Document excerpt:
=== Section Start ===

The researchers cofounded a startup, Infinite Cooling, with Damak as CEO, Khalil as CTO, and Varanasi as chairperson and immediately went to work setting up a test installation on one of the cooling towers of MIT’s natural-gas-powered Central Utility Plant. After installing their water vapor collection system above one of the nuclear power plant’s four cooling towers, they found that the collected water was more than 100 times cleaner than the feedwater coming into the cooling system. Furthermore, the mesh screens were installed and mounted vertically or parallel to the vapor steam to improve efficiency.
While Infinite Cooling is Varanasi's second startup, his pioneering work at MIT focuses on nano-engineered surface, interface, and coating technologies. Already, he has co-founded two other startups, LiquiGlide to commercialize super-slippery coatings, and DropWise, to commercialize an advanced coating material that increases efficiency in power plant desalinization and refrigeration systems.
The system is essentially a distillation process, and the pure water it produces could go into power plant boilers — which are separate from the cooling system — that require high-purity water.
Infinite Cooling secured arrangements for the first two installations on operating commercial plants, which should begin before the beginning of 2022.
In many locations power plants have to pay for the water they use for cooling, Varanasi says, and the new system is expected to reduce the need for water by up to 20 percent. For a typical 600 MW power plant, the water collection system could capture 150M gallons of H2O and recover around one million dollars saved in water costs per year.
Water used in power plant cooling systems typically measures 3,000 microsiemens per centimeter, while the water supply in the City of Cambridge is typically around 500 or 600 microsiemens per centimeter. “The water captured by this system typically measures below 50 microsiemens per centimeter.”, Karim Khalil, Co-Founder & CTO explains.

=== Section End ===

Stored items
=== Section Start ===

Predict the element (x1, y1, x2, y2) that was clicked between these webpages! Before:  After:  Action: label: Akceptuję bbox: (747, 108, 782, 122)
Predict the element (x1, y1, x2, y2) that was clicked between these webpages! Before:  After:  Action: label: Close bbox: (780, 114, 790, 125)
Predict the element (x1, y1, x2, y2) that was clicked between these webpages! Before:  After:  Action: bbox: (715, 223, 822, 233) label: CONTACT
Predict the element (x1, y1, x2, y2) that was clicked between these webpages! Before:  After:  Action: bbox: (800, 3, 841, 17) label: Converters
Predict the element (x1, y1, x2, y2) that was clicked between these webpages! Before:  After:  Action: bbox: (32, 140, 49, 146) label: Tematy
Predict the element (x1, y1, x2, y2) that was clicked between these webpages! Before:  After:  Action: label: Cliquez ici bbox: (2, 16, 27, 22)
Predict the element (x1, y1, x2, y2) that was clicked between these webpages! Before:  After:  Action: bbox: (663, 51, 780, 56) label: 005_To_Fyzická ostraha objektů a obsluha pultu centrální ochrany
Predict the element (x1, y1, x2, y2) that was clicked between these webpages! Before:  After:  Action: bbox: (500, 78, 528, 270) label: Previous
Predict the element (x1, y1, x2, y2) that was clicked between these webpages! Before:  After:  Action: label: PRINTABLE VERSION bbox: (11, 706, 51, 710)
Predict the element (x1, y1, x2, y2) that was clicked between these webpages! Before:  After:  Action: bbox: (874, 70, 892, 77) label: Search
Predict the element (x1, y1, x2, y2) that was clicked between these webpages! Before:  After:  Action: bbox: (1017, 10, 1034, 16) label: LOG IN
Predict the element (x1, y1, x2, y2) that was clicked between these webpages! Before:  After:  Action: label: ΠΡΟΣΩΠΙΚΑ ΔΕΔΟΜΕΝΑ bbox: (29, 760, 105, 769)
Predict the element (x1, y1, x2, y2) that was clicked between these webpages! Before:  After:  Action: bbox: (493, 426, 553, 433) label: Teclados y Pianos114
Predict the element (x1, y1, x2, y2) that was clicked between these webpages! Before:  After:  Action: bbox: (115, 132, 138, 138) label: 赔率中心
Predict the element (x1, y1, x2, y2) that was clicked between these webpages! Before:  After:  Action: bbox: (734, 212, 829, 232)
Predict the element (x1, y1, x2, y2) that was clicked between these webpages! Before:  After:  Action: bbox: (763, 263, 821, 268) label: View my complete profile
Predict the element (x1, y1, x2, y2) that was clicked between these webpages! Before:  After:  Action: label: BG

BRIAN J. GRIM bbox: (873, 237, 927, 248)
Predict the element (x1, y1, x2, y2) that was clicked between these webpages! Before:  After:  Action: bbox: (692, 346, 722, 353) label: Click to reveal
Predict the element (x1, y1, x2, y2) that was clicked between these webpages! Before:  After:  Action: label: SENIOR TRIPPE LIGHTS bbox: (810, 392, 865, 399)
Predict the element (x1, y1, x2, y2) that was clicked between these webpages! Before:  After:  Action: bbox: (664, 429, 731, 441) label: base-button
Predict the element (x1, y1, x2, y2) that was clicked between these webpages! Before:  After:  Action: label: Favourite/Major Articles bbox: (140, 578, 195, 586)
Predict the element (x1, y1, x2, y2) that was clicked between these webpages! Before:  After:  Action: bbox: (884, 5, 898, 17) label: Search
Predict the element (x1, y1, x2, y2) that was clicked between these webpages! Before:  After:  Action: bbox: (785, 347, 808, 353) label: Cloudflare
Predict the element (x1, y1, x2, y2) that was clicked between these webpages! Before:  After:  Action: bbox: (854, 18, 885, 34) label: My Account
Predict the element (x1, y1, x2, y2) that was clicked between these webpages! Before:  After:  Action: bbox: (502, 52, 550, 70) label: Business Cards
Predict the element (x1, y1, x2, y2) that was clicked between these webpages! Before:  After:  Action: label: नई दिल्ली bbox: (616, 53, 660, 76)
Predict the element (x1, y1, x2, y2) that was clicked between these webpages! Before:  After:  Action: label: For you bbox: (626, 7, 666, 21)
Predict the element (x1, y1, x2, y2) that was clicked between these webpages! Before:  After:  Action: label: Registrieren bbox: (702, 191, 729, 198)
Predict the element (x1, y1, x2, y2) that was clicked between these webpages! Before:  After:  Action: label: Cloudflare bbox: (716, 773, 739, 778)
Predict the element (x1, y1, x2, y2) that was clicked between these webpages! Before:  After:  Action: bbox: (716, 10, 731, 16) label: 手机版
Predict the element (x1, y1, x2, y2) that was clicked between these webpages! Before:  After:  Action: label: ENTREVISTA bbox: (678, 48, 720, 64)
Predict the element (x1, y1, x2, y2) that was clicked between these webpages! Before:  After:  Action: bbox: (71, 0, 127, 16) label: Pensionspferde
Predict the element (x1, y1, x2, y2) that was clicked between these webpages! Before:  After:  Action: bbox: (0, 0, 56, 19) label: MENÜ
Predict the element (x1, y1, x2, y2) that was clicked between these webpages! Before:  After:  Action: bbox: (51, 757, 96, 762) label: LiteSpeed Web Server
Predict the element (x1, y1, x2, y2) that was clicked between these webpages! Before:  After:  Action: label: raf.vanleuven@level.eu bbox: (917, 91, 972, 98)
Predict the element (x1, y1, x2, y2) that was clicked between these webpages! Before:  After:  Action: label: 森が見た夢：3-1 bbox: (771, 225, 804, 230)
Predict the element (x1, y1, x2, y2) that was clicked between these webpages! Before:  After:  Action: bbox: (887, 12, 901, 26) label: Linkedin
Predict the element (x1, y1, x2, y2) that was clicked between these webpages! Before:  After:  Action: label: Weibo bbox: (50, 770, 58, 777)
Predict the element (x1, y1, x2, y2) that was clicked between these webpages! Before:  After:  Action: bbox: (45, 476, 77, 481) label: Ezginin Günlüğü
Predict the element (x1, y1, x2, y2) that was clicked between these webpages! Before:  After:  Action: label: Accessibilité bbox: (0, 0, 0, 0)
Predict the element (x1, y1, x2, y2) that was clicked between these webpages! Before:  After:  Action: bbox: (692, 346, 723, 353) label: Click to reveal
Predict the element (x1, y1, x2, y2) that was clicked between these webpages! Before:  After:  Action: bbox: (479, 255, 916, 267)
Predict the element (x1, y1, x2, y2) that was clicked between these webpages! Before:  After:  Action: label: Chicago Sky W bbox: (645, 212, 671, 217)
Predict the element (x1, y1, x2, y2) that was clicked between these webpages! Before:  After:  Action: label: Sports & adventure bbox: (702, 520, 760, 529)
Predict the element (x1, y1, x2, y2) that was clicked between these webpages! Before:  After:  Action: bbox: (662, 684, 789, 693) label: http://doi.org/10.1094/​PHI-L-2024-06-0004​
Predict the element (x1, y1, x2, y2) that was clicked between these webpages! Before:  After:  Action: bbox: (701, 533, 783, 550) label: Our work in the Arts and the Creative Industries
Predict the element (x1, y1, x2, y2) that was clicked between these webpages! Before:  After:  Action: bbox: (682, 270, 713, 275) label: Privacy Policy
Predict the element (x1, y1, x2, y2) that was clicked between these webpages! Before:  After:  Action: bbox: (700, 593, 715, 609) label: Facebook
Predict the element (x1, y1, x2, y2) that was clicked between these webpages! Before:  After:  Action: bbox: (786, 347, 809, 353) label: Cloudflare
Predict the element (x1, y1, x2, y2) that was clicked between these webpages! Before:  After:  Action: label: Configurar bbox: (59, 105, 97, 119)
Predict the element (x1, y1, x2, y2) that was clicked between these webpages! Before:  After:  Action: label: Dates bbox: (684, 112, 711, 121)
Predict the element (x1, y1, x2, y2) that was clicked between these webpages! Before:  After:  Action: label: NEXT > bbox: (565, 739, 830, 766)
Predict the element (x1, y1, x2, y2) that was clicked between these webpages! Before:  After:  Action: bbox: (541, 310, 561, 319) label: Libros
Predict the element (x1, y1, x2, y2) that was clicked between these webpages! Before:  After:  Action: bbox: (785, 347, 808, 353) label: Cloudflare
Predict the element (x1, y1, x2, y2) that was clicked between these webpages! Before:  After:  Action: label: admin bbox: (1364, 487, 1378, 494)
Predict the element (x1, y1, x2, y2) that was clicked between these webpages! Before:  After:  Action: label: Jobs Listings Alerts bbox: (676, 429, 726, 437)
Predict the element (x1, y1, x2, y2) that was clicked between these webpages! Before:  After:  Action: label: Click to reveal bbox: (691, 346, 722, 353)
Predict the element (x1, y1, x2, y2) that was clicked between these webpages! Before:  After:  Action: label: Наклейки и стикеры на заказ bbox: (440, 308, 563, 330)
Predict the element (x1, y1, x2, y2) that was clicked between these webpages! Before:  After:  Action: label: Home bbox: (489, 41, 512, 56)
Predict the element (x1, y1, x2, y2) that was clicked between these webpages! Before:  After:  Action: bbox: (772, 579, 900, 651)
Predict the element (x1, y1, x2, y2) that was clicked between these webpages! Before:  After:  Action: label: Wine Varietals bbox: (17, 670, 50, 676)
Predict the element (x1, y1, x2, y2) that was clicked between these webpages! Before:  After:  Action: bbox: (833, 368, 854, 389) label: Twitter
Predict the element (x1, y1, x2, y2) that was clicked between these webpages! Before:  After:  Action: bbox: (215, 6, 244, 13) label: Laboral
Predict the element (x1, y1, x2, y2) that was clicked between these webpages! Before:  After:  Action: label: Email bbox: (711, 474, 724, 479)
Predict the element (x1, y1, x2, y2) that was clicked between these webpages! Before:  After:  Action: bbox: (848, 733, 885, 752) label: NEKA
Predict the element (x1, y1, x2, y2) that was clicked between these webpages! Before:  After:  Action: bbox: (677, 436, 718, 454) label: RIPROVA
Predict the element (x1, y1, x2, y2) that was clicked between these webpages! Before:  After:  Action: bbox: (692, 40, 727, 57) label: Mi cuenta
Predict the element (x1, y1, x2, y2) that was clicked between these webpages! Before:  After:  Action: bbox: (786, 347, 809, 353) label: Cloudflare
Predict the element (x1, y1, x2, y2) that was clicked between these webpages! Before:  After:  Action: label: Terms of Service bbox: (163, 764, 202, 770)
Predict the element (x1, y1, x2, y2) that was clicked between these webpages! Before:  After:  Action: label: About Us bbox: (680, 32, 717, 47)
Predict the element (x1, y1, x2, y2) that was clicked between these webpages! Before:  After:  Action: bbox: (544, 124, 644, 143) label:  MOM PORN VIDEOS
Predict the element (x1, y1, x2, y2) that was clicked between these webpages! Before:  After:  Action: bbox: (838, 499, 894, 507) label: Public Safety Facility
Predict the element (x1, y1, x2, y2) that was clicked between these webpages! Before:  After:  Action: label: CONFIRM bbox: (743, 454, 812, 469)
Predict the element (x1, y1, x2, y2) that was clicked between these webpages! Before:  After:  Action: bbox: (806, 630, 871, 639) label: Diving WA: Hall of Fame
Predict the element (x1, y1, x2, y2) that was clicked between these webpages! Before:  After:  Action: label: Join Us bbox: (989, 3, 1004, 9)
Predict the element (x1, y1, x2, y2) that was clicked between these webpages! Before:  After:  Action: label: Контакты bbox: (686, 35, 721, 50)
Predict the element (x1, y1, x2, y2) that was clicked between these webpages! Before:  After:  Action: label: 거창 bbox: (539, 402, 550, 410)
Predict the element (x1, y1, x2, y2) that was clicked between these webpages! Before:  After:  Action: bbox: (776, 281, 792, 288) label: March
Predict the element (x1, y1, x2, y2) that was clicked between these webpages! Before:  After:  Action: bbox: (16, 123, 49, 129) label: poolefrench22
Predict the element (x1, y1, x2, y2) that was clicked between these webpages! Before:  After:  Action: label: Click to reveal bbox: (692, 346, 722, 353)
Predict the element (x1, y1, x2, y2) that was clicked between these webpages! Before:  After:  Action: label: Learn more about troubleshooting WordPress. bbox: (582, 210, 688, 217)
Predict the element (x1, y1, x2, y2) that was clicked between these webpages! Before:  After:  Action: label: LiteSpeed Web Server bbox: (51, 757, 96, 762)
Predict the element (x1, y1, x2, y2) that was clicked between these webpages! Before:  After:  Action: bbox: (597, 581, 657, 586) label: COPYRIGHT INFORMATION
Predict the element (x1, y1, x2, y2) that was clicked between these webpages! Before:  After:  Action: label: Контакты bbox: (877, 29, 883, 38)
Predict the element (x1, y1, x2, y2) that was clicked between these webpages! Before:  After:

=== Section End ===

Actions to take:
**A)** In the Infinite Cooling excerpt, by how much is the new system expected to reduce the need for water?
**B)** Say whether each statement agrees with the Infinite Cooling excerpt, and quote the words that decide it: (i) The pure water the system produces could be used in power plant boilers. (ii) The water supply in the City of Cambridge typically measures around 3,000 microsiemens per centimeter. (iii) LiquiGlide was co-founded to commercialize super-slippery coatings.
**C)** Write out the Infinite Cooling excerpt from "While Infinite Cooling" to "beginning of 2022.", substituting "purification process" for "distillation process".

Answers for this exercise:
**A)** By up to 20 percent.

**B)**
(i) Yes: "the pure water it produces could go into power plant boilers"
(ii) No: "the water supply in the City of Cambridge is typically around 500 or 600 microsiemens per centimeter"
(iii) Yes: "LiquiGlide to commercialize super-slippery coatings"

**C)**
While Infinite Cooling is Varanasi's second startup, his pioneering work at MIT focuses on nano-engineered surface, interface, and coating technologies. Already, he has co-founded two other startups, LiquiGlide to commercialize super-slippery coatings, and DropWise, to commercialize an advanced coating material that increases efficiency in power plant desalinization and refrigeration systems.
The system is essentially a purification process, and the pure water it produces could go into power plant boilers — which are separate from the cooling system — that require high-purity water.
Infinite Cooling secured arrangements for the first two installations on operating commercial plants, which should begin before the beginning of 2022.